You know how Gmail will alert you when you write "attached" but forget to attach a file? I wish CPRS did that for alerting providers!
That would be great!

But given the aged CPRS infrastructure, we would probably receive that reminder via fax and in 7-10 business days.
 
That would be great!

But given the aged CPRS infrastructure, we would probably receive that reminder via fax and in 7-10 business days.

And it would jam your fax machine due to the volume of pages.
 
Second the CPRSBooster rec. It's awesome! I also use it for all my major note templates (intakes, risk assessments, EBP sessions)
Wow. Thanks for the heads up on this option/program.

The fact that I have to hear about this from an anonymous colleague on an internet message board (rather than from a supervisor or one of the many 'Innovation Champions/Czars' at my own) VA speaks volumes.

This is the first I've ever heard of CPRSBooster
 
Wow. Thanks for the heads up on this option/program.

The fact that I have to hear about this from an anonymous colleague on an internet message board (rather than from a supervisor or one of the many 'Innovation Champions/Czars' at my own) VA speaks volumes.

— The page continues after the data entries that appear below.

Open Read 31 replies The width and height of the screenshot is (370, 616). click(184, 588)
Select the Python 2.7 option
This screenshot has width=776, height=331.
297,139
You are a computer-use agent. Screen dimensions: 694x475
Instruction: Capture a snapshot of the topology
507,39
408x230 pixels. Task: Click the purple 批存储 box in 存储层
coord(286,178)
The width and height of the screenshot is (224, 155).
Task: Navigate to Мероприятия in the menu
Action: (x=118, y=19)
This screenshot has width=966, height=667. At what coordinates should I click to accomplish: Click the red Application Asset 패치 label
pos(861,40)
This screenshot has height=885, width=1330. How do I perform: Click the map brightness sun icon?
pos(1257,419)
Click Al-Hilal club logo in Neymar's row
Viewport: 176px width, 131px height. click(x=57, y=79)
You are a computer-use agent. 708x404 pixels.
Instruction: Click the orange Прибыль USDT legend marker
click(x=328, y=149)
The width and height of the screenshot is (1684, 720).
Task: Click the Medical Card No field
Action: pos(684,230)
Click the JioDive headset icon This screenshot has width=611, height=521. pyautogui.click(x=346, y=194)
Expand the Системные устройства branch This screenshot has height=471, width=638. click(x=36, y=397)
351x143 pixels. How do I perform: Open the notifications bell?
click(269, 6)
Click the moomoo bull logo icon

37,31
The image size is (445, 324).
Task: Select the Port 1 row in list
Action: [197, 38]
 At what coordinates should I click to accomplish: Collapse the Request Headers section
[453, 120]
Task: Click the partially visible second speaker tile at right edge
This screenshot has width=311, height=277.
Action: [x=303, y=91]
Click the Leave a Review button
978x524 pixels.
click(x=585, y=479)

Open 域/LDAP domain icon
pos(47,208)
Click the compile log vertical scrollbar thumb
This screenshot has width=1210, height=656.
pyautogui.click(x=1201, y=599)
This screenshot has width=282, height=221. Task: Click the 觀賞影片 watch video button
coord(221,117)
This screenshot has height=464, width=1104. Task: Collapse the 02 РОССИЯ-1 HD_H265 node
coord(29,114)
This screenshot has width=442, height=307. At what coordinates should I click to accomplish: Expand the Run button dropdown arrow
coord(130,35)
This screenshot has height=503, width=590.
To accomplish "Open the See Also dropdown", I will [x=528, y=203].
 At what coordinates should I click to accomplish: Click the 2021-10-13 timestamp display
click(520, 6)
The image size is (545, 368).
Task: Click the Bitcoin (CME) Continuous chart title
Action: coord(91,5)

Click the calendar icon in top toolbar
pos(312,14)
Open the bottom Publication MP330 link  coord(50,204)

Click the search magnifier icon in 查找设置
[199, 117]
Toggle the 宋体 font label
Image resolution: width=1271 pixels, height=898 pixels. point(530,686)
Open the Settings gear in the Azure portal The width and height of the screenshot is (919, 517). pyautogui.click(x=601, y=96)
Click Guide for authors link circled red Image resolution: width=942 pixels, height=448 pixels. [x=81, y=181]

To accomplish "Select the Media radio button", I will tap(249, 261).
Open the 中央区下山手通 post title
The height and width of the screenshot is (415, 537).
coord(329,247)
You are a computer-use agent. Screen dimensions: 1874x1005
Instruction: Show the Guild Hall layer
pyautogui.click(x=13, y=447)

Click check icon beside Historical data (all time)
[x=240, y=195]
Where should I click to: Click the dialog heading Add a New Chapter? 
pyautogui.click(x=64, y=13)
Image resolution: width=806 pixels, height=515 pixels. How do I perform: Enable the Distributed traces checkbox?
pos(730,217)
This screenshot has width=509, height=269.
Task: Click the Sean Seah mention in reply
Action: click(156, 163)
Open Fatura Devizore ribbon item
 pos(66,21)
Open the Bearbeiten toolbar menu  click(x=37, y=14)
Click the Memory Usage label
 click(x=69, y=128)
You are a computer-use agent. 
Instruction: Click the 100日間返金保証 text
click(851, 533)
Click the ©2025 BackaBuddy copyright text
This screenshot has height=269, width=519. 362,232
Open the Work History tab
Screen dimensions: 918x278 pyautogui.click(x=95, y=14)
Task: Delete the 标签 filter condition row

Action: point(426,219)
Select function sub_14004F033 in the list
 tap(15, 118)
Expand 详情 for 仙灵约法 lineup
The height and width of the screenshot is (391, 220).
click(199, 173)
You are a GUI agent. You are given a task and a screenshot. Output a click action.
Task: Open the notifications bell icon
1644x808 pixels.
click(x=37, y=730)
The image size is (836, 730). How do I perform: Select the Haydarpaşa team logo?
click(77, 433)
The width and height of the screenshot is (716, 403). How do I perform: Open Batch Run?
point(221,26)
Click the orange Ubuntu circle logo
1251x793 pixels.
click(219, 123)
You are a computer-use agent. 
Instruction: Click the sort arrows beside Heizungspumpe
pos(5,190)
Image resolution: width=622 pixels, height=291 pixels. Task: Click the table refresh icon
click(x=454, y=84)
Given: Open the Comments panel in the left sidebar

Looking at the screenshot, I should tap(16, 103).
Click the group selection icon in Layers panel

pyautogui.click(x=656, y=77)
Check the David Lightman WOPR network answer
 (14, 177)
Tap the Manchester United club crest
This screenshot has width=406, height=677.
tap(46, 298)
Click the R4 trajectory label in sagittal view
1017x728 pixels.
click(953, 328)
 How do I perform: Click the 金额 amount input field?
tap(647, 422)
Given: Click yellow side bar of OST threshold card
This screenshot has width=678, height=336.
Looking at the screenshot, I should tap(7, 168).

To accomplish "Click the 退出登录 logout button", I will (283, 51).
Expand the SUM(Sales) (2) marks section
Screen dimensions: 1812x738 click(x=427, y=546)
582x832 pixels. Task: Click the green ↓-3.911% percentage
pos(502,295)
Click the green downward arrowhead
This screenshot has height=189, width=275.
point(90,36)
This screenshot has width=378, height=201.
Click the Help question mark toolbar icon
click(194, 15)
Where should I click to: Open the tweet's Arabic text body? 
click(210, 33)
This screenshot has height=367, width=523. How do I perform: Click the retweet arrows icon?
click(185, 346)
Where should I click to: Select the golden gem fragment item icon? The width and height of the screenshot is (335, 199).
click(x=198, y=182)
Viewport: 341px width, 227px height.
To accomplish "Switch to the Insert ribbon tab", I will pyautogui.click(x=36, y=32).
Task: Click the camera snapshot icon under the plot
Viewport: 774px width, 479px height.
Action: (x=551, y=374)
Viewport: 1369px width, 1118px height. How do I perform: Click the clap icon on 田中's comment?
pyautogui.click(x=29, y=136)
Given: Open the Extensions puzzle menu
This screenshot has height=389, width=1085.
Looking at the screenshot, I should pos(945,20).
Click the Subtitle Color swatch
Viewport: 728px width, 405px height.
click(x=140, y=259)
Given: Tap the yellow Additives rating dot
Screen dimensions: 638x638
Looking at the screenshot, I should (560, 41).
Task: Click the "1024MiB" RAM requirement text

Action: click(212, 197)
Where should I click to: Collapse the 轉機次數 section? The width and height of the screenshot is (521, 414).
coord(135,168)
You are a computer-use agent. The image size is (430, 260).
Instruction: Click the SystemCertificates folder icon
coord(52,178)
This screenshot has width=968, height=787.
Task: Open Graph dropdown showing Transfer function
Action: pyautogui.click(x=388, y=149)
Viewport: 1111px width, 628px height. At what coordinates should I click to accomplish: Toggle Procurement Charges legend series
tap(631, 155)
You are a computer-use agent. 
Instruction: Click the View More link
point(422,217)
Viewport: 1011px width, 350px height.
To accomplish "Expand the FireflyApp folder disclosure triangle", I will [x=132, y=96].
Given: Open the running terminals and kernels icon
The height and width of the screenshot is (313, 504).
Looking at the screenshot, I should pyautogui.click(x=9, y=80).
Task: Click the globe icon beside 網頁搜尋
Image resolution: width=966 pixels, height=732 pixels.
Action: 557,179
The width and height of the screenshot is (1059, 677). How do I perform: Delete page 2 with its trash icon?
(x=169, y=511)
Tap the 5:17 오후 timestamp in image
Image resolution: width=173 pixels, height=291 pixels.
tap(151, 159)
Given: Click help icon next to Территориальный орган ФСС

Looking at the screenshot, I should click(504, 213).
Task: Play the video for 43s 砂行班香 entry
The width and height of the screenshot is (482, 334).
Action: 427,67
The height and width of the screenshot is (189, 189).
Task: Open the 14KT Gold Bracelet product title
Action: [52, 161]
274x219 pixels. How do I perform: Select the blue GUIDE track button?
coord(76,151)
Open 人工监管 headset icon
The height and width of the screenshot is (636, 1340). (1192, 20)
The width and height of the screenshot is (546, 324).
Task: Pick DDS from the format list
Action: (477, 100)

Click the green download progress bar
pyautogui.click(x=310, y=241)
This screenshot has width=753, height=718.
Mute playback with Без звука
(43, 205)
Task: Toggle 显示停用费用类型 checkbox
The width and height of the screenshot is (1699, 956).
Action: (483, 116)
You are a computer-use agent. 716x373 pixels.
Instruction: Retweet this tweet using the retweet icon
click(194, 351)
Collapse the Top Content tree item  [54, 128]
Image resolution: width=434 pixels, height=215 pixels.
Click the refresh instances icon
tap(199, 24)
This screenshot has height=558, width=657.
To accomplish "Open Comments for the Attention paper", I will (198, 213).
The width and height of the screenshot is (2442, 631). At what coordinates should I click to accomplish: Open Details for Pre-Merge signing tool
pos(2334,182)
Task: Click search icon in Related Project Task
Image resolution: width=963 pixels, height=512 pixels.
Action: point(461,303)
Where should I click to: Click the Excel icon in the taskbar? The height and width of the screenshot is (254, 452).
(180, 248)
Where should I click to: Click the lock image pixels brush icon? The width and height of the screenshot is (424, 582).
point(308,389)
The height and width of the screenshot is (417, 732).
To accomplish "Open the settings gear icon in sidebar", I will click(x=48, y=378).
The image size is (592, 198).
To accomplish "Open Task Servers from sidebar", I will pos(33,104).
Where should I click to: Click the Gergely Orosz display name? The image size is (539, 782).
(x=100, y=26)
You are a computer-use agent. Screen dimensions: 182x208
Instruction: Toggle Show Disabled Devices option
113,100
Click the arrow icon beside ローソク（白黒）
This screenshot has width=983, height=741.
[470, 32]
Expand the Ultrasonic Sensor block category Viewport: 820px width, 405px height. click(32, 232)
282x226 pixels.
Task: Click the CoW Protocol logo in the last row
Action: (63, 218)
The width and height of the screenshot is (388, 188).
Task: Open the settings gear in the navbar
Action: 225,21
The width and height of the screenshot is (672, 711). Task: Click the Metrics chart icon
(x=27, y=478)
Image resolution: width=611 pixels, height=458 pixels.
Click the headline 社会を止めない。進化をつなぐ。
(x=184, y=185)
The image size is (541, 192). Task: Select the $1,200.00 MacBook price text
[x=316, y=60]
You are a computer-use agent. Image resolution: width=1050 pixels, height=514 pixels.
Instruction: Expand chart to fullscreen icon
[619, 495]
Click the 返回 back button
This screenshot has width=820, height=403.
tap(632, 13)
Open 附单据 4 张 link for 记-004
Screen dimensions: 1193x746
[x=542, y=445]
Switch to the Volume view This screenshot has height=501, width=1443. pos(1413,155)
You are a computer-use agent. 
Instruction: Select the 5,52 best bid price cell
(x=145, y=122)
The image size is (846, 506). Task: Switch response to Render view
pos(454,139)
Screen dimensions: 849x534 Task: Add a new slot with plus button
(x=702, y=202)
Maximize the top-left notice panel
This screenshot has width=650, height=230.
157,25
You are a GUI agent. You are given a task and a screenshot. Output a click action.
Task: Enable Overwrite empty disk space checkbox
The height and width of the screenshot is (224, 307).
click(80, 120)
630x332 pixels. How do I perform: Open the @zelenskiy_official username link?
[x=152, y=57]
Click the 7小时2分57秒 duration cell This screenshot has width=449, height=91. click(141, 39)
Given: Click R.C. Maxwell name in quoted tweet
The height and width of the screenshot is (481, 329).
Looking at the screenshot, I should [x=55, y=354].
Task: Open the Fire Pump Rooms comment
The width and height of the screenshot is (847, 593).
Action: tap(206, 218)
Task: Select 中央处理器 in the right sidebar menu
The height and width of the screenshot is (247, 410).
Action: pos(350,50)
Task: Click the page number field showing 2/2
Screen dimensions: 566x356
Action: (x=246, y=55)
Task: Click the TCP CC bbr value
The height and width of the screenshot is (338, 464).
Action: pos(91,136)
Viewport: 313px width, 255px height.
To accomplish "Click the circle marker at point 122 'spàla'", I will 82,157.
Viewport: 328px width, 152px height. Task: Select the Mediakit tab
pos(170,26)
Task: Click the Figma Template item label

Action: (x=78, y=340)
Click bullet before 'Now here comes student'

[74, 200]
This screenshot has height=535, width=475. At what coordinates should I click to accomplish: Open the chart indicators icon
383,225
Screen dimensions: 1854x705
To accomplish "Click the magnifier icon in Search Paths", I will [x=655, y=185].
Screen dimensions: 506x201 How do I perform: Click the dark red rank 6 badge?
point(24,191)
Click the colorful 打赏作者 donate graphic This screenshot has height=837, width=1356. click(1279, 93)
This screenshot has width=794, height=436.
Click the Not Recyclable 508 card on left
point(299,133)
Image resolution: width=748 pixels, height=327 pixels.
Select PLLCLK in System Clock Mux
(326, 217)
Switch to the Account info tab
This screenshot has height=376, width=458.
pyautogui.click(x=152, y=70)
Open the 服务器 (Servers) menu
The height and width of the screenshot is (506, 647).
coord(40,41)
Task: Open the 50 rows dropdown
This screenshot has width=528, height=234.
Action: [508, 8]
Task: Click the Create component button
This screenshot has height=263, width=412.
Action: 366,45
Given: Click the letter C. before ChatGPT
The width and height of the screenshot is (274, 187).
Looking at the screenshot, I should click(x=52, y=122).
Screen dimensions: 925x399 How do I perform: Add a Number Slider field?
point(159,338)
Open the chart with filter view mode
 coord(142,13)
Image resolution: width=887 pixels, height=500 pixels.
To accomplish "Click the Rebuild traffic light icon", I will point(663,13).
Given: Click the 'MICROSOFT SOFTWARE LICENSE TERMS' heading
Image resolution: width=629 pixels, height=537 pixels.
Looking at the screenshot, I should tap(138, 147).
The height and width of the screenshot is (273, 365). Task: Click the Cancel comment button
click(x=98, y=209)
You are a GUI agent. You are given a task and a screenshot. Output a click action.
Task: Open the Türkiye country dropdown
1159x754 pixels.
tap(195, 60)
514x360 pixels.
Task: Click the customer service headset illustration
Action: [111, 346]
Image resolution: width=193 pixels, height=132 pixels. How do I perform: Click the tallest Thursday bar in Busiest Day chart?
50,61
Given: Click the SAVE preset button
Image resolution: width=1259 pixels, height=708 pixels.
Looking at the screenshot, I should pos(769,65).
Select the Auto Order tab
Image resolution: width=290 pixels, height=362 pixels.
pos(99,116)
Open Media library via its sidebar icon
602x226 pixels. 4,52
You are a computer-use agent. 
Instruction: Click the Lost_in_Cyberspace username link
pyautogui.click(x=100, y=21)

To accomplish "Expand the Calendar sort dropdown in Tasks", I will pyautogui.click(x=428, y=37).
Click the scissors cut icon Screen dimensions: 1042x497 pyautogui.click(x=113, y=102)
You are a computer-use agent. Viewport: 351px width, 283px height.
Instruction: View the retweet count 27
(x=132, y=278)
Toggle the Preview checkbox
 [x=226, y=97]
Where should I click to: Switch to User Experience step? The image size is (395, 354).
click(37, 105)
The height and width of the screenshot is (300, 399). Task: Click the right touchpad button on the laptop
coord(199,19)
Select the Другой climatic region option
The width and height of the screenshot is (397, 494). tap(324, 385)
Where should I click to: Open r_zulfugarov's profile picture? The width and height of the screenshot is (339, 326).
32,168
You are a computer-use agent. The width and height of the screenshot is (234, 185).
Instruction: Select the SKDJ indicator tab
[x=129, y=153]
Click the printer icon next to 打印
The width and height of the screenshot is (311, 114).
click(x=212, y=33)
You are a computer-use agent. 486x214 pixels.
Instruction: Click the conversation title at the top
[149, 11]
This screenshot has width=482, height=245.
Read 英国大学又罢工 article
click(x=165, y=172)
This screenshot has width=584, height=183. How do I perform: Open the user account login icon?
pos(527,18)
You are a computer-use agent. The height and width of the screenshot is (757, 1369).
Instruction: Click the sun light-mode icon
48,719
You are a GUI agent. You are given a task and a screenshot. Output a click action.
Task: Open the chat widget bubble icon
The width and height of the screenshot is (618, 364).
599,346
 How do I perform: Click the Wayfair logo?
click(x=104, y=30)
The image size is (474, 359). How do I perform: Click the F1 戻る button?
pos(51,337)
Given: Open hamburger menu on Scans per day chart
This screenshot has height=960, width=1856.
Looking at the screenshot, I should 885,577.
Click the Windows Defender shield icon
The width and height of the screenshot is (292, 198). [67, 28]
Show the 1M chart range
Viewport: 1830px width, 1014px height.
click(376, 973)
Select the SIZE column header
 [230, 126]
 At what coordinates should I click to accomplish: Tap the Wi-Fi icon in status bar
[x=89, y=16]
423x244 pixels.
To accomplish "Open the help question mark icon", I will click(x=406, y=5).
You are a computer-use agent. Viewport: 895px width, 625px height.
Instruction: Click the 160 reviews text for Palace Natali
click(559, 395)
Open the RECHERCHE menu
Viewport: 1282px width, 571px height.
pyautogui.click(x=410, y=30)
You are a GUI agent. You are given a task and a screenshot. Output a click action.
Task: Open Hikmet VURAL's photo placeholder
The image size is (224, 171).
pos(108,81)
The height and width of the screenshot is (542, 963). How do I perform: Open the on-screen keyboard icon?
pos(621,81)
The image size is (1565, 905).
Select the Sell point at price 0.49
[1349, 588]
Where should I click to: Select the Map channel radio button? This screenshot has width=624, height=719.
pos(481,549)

This is the first I've ever heard of CPRSBooster

Did an email search out of curiosity. Apparently it was put on hold during a roll out in 2022 due to security issues and that is the last I heard about it until this thread. No idea that it was active.
 
Almost all of my work is within the health psych and geropsych world. Majority of my patients are coping with health consequences of an unhealthy lifestyle and aging (I guess that's just sort of the VA population, eh?). A lot of my patients right now are just experiencing one medical issue after another - to the point where they really can't catch a break. For example, I have one patient who needs chemo for the rest of his life, just had eye surgery, but now needs more intensive eye surgery because the VA messed something up and he can't see out of his eye anymore, and just found out that he may need heart surgery. His low mood mostly stems from this sort of endless "sick person" role, the accompanying functional limitations, and anxiety about "what's going to happen next?" My typical approach has been mostly CBT/ACT-based, modified values-based behavioral activation, exploring how this impacts their life, what they'd be doing differently if they weren't sick/coming to the VA for appointments all the time, bolstering coping skills and support network, and focusing on what is within their control. But this just feels like it's been falling flat with a few patients and I'm feeling a bit stuck, particularly with some of my older male veterans, even those who seem like they are actually putting in the work. Wanted to just see what's been successful for you all.